Voice-to-Text Changed How I Write
And develop

I type reasonably fast. Ten years working in tech, years of blogging, thousands of stories across Medium and Substack. Typing since my early teen years.
So when I started using voice-to-text, it wasn’t really about speed. That’s why I had probably never used VTS until recently.
Wispr Flow* changed that.
A Mac app that transcribes your voice in real time, directly into whatever text field you’re in. You talk, it types. Anywhere.
I figured I’d use it for emails and quick replies. Maybe the occasional draft. That’s not what happened.
What makes it cool
The first thing that changes when you dictate instead of type is sentence length.
When I type, I usually think in structure. I plan the sentence before I write it. I edit while I go. That’s fine. It produces clean copy. But it also produces a certain kind of copy.
When I speak, I think in flow. Sentences come out longer or much shorter, looser, more conversational. The rhythm changes. I repeat things. I trail off. I circle back. It sounds more like how I actually talk to people.

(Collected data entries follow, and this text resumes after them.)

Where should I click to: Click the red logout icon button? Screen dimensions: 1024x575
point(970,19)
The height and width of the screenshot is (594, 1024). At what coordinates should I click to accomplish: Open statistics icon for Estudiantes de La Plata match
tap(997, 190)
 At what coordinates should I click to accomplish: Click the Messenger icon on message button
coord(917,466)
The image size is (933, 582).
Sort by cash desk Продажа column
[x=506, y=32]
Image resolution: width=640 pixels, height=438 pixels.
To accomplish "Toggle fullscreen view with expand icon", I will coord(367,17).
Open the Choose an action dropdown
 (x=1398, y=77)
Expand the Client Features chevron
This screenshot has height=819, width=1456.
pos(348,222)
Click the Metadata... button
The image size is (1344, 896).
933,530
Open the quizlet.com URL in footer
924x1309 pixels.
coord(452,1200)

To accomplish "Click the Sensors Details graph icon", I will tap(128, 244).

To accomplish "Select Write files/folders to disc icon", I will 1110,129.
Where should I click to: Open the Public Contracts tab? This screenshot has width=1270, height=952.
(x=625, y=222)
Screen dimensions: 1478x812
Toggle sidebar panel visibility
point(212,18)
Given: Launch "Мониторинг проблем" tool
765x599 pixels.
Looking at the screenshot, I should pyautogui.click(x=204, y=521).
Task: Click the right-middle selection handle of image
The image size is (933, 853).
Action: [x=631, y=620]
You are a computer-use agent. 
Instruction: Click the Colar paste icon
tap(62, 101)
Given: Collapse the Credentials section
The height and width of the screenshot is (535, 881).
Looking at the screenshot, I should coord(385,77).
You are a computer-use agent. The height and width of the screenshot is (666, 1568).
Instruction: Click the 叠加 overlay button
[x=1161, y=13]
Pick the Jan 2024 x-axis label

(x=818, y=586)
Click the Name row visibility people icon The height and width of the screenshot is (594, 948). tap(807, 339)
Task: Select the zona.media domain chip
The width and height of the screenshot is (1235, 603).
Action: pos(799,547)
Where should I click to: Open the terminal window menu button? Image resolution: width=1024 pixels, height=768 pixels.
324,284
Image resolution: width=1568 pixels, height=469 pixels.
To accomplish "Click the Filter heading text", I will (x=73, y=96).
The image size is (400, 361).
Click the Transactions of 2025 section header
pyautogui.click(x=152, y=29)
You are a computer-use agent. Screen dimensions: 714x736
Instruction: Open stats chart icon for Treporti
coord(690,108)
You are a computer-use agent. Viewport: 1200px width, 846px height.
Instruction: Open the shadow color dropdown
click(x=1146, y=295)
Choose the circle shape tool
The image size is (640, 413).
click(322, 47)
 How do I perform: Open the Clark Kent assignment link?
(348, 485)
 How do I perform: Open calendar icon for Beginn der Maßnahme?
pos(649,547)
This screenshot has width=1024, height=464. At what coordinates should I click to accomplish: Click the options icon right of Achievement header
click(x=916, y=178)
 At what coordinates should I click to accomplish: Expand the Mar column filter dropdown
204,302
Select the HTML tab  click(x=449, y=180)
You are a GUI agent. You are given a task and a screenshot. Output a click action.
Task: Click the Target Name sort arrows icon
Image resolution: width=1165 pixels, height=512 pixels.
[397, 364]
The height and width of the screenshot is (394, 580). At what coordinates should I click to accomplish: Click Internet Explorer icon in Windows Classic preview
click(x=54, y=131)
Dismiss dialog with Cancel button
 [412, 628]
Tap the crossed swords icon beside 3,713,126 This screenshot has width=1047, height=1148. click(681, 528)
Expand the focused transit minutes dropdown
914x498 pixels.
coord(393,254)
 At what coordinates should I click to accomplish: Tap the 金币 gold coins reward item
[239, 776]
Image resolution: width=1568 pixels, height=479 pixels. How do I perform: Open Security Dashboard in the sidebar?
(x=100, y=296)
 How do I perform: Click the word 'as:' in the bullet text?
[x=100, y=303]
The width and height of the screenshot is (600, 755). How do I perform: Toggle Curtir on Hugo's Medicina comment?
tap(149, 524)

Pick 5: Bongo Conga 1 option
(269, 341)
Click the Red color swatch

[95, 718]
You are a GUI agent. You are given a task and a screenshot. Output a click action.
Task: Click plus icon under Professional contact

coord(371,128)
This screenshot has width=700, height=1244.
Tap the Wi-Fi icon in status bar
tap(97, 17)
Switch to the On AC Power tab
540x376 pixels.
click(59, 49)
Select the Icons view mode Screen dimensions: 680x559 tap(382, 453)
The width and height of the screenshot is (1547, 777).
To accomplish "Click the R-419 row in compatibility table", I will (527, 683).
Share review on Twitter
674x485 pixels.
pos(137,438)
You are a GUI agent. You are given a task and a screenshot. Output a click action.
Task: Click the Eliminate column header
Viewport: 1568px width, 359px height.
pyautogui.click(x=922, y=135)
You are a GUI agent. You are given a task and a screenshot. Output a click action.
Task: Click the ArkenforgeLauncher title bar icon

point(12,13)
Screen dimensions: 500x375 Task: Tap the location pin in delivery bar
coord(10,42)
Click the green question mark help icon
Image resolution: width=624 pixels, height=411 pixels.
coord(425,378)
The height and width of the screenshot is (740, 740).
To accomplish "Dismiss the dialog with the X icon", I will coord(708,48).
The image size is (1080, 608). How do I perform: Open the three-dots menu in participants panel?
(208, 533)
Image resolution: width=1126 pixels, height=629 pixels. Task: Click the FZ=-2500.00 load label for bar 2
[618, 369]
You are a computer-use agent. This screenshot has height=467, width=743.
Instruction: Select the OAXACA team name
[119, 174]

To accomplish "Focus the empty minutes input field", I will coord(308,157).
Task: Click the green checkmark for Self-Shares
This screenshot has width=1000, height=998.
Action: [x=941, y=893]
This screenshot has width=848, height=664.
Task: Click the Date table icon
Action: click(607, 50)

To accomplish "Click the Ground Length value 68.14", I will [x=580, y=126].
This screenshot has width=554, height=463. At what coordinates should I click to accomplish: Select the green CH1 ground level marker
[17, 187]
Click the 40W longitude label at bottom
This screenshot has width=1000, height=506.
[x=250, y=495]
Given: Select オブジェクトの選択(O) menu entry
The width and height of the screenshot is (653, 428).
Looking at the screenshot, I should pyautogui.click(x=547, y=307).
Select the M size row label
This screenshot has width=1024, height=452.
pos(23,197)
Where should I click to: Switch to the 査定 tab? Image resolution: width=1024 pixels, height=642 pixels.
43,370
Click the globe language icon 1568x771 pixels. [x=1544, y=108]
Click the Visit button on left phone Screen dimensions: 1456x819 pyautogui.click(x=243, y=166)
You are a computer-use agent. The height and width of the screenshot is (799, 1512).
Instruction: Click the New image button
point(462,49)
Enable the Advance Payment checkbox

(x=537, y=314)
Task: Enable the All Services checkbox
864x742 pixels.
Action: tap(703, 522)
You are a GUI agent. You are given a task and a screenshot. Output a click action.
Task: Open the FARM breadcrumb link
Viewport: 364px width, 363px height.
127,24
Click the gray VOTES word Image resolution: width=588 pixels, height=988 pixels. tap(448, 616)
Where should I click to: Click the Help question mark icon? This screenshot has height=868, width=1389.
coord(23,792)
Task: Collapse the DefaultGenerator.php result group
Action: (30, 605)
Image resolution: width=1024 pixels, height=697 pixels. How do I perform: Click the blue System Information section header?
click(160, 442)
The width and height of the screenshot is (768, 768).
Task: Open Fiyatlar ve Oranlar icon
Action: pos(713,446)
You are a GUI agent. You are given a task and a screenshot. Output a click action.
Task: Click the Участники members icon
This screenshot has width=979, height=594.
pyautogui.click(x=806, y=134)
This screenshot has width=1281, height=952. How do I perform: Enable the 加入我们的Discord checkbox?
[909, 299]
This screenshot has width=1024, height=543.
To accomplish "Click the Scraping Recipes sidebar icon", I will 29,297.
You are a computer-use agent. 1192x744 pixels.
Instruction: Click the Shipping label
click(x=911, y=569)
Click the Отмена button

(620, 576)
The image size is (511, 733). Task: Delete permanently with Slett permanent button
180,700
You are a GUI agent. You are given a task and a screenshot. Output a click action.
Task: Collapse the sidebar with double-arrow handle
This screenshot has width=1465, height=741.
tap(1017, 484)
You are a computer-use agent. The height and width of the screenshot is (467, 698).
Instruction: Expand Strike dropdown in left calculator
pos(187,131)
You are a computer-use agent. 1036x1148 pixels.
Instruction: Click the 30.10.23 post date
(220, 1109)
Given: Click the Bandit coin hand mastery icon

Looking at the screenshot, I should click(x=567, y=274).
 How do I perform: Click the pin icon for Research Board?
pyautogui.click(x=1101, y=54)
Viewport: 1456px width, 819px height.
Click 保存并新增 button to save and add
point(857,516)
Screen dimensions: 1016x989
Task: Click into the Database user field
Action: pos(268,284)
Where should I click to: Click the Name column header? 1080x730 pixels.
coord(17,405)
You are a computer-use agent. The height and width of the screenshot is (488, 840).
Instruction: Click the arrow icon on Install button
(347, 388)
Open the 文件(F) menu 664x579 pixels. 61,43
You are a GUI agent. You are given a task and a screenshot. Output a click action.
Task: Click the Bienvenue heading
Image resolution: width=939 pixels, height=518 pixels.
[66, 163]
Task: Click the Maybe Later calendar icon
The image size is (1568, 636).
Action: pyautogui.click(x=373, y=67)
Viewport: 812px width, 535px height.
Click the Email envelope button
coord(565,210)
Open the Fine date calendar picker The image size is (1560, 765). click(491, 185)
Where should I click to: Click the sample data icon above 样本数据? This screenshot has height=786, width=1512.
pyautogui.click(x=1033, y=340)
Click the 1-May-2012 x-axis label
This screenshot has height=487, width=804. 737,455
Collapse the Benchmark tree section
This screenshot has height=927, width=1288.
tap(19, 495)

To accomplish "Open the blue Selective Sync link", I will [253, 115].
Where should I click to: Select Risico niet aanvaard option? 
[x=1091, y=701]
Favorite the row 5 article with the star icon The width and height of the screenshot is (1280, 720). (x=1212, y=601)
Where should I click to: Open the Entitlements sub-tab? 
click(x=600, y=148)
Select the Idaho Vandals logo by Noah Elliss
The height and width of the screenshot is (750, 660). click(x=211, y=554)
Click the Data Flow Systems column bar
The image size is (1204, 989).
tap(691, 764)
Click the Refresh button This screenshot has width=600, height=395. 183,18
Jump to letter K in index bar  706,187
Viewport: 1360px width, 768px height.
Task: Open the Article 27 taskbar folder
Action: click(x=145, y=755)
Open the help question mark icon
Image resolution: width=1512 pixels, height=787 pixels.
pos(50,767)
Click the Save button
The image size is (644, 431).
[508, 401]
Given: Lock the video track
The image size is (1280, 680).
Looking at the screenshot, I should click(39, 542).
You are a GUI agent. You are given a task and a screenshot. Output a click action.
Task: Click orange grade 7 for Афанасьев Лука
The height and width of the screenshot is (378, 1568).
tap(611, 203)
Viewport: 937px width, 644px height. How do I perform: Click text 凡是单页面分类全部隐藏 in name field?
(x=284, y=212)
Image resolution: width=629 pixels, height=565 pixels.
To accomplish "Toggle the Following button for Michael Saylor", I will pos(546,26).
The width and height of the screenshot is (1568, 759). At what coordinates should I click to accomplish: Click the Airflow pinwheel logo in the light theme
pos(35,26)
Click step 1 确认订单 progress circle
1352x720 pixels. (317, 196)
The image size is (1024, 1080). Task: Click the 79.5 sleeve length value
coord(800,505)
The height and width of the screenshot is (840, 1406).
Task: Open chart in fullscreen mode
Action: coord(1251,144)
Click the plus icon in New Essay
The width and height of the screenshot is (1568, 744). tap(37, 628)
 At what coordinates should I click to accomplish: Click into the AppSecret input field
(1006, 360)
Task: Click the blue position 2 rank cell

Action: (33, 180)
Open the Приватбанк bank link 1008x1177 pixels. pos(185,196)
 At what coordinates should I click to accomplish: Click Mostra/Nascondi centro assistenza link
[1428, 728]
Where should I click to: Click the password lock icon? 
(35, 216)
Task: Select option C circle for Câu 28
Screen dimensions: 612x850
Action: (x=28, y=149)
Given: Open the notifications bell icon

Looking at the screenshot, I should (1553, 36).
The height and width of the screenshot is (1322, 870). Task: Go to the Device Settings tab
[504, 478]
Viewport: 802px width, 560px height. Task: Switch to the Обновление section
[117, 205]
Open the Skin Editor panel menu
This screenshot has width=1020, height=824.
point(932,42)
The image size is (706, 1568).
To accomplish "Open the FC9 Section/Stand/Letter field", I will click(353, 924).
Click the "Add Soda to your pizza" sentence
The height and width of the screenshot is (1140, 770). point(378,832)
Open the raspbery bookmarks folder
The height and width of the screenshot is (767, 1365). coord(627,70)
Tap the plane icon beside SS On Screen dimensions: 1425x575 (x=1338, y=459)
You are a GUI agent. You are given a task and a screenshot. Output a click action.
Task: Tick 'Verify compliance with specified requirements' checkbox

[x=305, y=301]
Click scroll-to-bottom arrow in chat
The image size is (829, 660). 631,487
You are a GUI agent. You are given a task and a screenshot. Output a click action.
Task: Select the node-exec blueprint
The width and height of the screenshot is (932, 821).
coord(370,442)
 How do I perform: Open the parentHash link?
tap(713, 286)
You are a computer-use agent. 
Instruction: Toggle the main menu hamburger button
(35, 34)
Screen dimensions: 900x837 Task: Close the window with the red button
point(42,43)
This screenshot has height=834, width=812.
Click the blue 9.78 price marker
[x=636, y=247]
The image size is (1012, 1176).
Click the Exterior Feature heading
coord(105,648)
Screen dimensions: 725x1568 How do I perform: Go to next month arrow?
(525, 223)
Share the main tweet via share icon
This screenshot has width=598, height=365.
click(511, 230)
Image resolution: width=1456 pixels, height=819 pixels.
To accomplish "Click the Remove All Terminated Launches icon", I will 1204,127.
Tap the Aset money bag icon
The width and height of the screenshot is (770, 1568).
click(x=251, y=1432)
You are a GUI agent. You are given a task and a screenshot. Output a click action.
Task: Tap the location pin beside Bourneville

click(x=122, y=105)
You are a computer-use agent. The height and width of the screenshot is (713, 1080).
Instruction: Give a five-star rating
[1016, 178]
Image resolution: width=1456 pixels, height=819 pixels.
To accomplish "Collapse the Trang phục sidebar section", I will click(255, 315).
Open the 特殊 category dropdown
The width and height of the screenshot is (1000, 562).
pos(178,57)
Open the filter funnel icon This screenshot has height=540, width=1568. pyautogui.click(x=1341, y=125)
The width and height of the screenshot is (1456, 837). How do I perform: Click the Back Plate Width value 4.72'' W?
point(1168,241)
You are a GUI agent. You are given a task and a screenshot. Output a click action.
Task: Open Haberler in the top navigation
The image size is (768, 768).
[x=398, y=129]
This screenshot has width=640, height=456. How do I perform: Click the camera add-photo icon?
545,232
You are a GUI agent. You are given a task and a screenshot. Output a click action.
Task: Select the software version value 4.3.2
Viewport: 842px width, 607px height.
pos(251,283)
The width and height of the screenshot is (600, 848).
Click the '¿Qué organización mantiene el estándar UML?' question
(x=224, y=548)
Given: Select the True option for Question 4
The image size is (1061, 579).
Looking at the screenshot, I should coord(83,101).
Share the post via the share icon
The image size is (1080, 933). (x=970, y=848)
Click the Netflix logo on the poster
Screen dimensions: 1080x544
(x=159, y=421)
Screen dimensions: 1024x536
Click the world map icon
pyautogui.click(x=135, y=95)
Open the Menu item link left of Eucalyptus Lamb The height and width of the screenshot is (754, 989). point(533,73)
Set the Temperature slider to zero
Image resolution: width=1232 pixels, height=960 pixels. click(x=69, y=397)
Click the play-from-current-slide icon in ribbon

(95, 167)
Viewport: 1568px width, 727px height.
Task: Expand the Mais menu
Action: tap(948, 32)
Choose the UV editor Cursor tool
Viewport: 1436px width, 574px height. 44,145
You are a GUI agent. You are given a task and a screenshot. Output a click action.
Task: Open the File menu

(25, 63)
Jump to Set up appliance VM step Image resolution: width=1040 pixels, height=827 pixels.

That’s not always better. But it’s different. And I like that right now.
Where I use it
Not for everything. Certain things I still type. Editing for example.
I use voice-to-text for first drafts of opinion pieces and personal articles. And a lot for personal writing like emails, messages, etc.
But also, and this is the largest bit, for developing and coding.
Wispr Flow is great at recognizing “coding” language. That’s a huge plus.
How a session looks
I open the draft or code editor. I turn on Wispr Flow. I talk for a while, just getting the rough shape of what I want to say out of my head and onto the screen. No editing while I go.
Then I stop, read what’s there, and start cutting.
I wrote about how tools shape your voice a while back. Voice-to-text does that too. But in the opposite direction. It makes things less polished, more human.
The edit pass adds the structure back.
The accuracy
Accuracy is pretty good. Really.
Wispr Flow uses a local model combined with cloud processing, and it handles my German-accented English without much trouble. It gets maybe 95% of words right. The other 5% are easy fixes.
And when I code, I usually switch to German (but with all the coding terms in English) and it handles that with ease as well.
Cool stuff.
One issue that sometimes comes up is punctuation.
Dictation software doesn’t always know where you want a period versus a comma versus an ellipsis. And since punctuation is a big part of how I write, I spend some time fixing dots and commas.
What it changed about my process
Three things, mainly.
More first drafts, faster. I used to write maybe one draft per session. Now I sometimes get two or three rough outlines done in the same time. The ideas don’t sit in my head as long. They get out quicker. That matters when you’re running a content pipeline across multiple platforms with automation.
Different sentence rhythm. My typed sentences tend to be medium length. My spoken sentences are either short or longer, more flowing. Mixing both in an article gives it a good rhythm, I feel like.
Less screen fatigue. When I dictate, I can lean back, close my eyes, look out the window. I’m still “writing” or coding. But it doesn’t feel like staring at a screen all the time.
The downsides
You need a relatively quiet room. Although the mics on my MacBook Pro are pretty solid, so I haven’t had any major issues even with my kids playing around next to me.
The editing pass can take longer than when I type a clean first draft. Voice drafts are a bit messy. More repetition, more filler.
And some days, I just don’t want to talk. So, I don’t do it.
Also, it’s a subscription if you use it a lot. I wish it weren’t, but that’s how most good Mac utilities work now. I’ve cut a lot of subscriptions over the past year. This one stayed.
There are free alternatives, even open source and local ones, but the few i have tried didn’t have the same stability and accuracy when it comes to language switching and coding terms.
For simple single language writing, however, those alternatives can be great!
The Bottom Line
Voice-to-text is a great productivity tool for writing and coding.
I still type a lot as well. I still edit most by hand. The voice part is maybe 30% of my writing now. Probably less. But at least 60% of my coding input.
And those two numbers definitely same me some time. That’s always good.